The world's most respected investor, Warren Buffett has famously not made any investments directly in the shale oil boom. Apart from indirect exposure through ConocoPhillips and ExxonMobil, Buffett has stayed away from the domestic oil boom and indeed, the oil industry in general.
However, Buffett has made some key indirect investments in the shale oil boom. For example, two of Buffett's indirect plays on the industry are Phillips 66 (NYSE: PSX ) and National Oilwell Varco (NYSE: NOV ) , as well as BNSF and pipeline logistics company Phillips Specialty Products. These four companies all display the famous Buffett criteria of a wide moat and industry dominance.
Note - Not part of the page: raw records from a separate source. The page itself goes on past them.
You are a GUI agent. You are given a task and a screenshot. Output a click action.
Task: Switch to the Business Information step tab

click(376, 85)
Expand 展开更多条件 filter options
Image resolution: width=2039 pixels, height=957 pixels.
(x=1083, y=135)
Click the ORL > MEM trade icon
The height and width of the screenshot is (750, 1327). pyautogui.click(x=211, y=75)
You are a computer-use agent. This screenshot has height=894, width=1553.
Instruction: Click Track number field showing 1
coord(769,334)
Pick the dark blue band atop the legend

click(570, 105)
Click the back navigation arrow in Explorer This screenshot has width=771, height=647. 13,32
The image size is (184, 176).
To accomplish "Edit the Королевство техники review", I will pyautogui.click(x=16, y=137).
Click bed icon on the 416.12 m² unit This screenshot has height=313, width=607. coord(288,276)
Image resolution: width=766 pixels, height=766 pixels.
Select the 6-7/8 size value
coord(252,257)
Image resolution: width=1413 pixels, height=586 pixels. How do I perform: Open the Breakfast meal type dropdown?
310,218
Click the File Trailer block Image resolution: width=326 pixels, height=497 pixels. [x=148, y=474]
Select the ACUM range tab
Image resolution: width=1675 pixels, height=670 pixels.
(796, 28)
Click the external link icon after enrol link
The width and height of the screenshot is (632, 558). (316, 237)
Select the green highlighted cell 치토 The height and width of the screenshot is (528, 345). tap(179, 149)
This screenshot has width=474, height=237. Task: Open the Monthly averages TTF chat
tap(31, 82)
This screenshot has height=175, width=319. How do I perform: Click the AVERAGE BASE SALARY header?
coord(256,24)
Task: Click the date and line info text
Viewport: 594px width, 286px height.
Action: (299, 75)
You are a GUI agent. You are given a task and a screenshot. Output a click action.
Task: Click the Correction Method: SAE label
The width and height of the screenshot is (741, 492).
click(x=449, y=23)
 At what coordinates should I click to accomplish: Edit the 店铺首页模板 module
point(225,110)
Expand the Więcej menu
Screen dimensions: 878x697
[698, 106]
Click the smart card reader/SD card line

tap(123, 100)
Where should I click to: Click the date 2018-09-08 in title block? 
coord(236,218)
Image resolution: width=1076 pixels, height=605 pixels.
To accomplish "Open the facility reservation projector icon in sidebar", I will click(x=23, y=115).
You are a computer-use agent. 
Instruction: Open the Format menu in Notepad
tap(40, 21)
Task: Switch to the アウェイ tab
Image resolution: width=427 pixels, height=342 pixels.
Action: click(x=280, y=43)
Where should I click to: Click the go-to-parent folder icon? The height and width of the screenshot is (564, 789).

Originally owned by Phillips 66, Phillips Specialty Products' business is the lubrication of oil's movement through pipelines. Planning the efficient movement of oil is an increasingly crucial process for the industry to move both tar sands crude and oil obtained via hydraulic fracturing. Without technology like this, there is no doubt that the domestic oil boom would be struggling.
Alongside Phillips Specialty Products, Buffett owns BNSF, which moves over 1 million barrels per day of Bakken crude to market, once again a key part of the domestic oil boom.
Of course, as both BNSF and Philips Specialty are owned by Buffett's Berkshire Hathaway, the only way for Foolish investors to get in on the action is to buy Berkshire shares, which in itself is never a bad idea.
However, for those seeking to invest like Buffett themselves, Phillips 66 and National Oilwell Varco are two great choices.
All the Buffett qualities
Phillips 66 exhibits all the qualities of a Warren Buffett-style investment. The company is the largest refiner in the U.S. with assets around the world and as a result has impressive economies of scale and size that others can only dream of. Further, the company is well placed the benefit from the domestic oil boom. Specifically, the company is benefiting from low crude input costs and is divesting any high-cost refineries.
What's more, Phillips has been able to achieve sector-leading returns on capital as seen in this slide from the company's recent investor presentation.
Like all Buffett's investments, Phillips also looks after its shareholders. The company has returned $6 billion to investors through buybacks and dividends since the second quarter of 2012, and this is set to continue with the recently announced additional $2 billion share repurchase program -- this additional authorization brings the total authorization since the third quarter of 2012 to a $7 billion.
In addition, Phillips has some lofty plans for growth in place. The company has earmarked $12 billion in growth capital from now until 2016 and analysts expect this to drive EPS to $6.66 this year and then $7.84 during 2015. That's an average annual growth rate of around 15%.
Everyone needs a drill bit
Buffett's other indirect play on the shale oil boom is National Oilwell Varco.
National Oilwell Varco is a giant of industry. With an 80% share of the market in "floater" packages, complete drilling systems for deep-sea wells, the company is essential to the global oil and gas industry. While floater packages are not directly relevant to the shale boom, National Oilwell Varco also manufactures drilling systems and provides project management for the whole oil service industry. Moreover, and here's when Buffett is likely to have found value, National Oilwell Varco is currently undervalued compared to peers.
For example, at present National Oilwell currently trades at a historic enterprise value/EBITDA ratio of 8.1 compared to Schlumberger's 12.4 and Halliburton's 10.4. Additionally, National Oilwell trades at a TTM P/E of only 14.8, compared to Schlumberger's 21.3 and Halliburton's 22.4.
Still, National Oilwell has recently warned that business will slow over the next few months as several rig companies scale back newbuild programs. However, the rig business is cyclical, and National Oilwell is in a great position to profit when the market recovers.
So all in all, Warren Buffett has avoided investing directly in the U.S. shale oil boom, but he has made indirect investments. Two of these investments are National Oilwell Varco, which will benefit from a rising demand for drilling technology and Phillips 66, which is profiting from the low cost of crude.
If investors want to profit from the shale boom in Buffett style, Phillips 66 and National Oilwell Varco look to be two great picks.